4. **Write Down the Least Squares Line**:
So, our best-fit line is $v = -\frac{117}{140}T + \frac{703}{3}$.
Or, using decimals: $v \approx -0.8357T + 234.3333$.

5. **Estimate Viscosity at New Temperatures**:
Now we can use our line to make predictions!

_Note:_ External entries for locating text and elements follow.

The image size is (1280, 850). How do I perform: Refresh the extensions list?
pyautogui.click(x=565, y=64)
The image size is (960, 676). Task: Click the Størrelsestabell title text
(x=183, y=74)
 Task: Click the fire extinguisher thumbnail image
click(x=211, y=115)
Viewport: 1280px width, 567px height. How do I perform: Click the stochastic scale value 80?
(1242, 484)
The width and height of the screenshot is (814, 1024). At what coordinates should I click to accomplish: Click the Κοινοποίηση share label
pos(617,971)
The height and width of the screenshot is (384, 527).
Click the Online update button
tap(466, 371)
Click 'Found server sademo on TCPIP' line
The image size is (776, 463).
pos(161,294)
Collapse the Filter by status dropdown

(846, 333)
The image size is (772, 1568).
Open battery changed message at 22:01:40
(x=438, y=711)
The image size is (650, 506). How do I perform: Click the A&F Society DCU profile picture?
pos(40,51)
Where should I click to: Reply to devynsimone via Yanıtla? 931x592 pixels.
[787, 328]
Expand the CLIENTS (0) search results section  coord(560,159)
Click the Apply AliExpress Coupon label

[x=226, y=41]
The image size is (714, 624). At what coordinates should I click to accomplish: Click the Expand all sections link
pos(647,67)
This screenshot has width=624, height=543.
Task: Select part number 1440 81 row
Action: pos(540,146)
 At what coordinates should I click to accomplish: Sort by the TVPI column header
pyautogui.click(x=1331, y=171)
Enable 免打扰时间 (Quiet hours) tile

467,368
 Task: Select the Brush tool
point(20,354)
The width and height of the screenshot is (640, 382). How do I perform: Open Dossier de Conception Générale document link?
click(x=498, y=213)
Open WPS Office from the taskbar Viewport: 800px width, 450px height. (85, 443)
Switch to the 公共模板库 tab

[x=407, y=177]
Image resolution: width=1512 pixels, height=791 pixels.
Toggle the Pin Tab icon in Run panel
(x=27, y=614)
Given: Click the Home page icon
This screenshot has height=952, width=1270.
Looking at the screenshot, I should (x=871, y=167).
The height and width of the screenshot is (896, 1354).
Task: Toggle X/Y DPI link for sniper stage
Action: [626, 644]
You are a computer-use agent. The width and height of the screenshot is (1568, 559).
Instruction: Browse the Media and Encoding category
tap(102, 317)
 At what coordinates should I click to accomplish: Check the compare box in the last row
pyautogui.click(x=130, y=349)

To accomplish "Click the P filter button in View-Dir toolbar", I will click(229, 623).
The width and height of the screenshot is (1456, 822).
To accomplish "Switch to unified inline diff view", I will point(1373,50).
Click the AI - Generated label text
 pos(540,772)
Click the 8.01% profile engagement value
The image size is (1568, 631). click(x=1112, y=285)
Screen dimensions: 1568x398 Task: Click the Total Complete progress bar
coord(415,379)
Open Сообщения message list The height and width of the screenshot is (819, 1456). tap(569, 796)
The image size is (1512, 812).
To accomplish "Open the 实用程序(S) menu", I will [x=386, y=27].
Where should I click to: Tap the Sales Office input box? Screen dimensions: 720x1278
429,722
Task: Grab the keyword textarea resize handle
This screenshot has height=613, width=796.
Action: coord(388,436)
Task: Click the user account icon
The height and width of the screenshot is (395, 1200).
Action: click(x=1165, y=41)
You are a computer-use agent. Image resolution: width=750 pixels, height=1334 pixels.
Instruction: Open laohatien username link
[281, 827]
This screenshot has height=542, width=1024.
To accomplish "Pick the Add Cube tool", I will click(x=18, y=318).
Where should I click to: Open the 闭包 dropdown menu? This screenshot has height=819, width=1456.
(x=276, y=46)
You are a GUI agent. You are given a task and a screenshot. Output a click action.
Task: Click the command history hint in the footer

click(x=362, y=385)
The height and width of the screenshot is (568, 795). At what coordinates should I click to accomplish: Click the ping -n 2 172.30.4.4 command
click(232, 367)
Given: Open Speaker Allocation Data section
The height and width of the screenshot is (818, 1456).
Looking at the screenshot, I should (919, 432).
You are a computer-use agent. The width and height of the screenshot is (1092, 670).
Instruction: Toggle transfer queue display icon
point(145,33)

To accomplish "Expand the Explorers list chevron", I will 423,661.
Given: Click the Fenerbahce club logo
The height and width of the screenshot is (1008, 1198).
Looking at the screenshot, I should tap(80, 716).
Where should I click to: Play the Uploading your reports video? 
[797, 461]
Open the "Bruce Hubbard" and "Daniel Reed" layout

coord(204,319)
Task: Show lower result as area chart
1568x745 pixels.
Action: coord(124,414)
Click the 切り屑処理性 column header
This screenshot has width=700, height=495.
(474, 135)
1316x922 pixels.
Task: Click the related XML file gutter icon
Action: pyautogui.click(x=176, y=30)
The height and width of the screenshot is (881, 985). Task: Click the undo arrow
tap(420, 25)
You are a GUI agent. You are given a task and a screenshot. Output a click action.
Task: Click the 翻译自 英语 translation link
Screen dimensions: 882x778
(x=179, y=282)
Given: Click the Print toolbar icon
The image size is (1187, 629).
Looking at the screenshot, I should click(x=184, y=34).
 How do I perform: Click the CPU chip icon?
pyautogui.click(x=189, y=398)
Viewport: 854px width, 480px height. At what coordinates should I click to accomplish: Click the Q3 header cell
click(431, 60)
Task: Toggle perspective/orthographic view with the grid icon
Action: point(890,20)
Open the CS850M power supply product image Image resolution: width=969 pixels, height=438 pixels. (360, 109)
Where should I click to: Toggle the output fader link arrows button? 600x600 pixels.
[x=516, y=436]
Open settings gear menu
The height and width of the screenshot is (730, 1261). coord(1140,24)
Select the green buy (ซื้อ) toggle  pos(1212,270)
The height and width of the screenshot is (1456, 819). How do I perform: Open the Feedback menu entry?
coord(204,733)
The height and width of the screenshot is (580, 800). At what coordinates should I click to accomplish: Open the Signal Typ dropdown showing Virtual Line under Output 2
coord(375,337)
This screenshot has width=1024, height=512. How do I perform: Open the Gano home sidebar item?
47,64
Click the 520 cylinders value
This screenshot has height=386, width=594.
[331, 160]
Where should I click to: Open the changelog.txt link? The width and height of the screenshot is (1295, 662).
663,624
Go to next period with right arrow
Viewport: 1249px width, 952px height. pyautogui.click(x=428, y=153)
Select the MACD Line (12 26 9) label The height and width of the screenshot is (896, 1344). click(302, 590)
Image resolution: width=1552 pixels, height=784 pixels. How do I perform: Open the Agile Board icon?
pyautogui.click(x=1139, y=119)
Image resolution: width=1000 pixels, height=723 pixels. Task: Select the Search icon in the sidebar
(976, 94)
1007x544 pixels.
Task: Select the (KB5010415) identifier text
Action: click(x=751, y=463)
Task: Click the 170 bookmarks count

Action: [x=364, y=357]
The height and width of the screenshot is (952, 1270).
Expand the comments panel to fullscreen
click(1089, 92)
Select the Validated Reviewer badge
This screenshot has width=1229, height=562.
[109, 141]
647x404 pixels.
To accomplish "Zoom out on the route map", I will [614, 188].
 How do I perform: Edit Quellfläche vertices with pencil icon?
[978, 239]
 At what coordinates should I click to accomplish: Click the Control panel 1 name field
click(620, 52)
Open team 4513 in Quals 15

* **For $T = 140^\circ C$**:
$v = -\frac{117}{140}(140) + \frac{703}{3}$
$v = -117 + \frac{703}{3}$ (since $140/140 = 1$)
To add these, we can turn -117 into a fraction with 3 on the bottom: $-117 = -\frac{117 \times 3}{3} = -\frac{351}{3}$
$v = -\frac{351}{3} + \frac{703}{3}$
$v = \frac{703 - 351}{3}$
$v = \frac{352}{3}$
$v \approx 117.33$ Centi stokes

* **For $T = 160^\circ C$**:
$v = -\frac{117}{140}(160) + \frac{703}{3}$
We can simplify $-\frac{117}{140} \times 160$:
$-\frac{117 \times 160}{140} = -\frac{117 \times 16}{14} = -\frac{117 \times 8}{7} = -\frac{936}{7}$
So, $v = -\frac{936}{7} + \frac{703}{3}$
To add these fractions, we find a common bottom number (common denominator), which is 21:
$v = -\frac{936 \times 3}{7 \times 3} + \frac{703 \times 7}{3 \times 7}$
$v = -\frac{2808}{21} + \frac{4921}{21}$
$v = \frac{4921 - 2808}{21}$
$v = \frac{2113}{21}$
$v \approx 100.62$ Centi stokes

That's how we find the best-fit line and use it for predictions! It's like finding a trend and then extending it.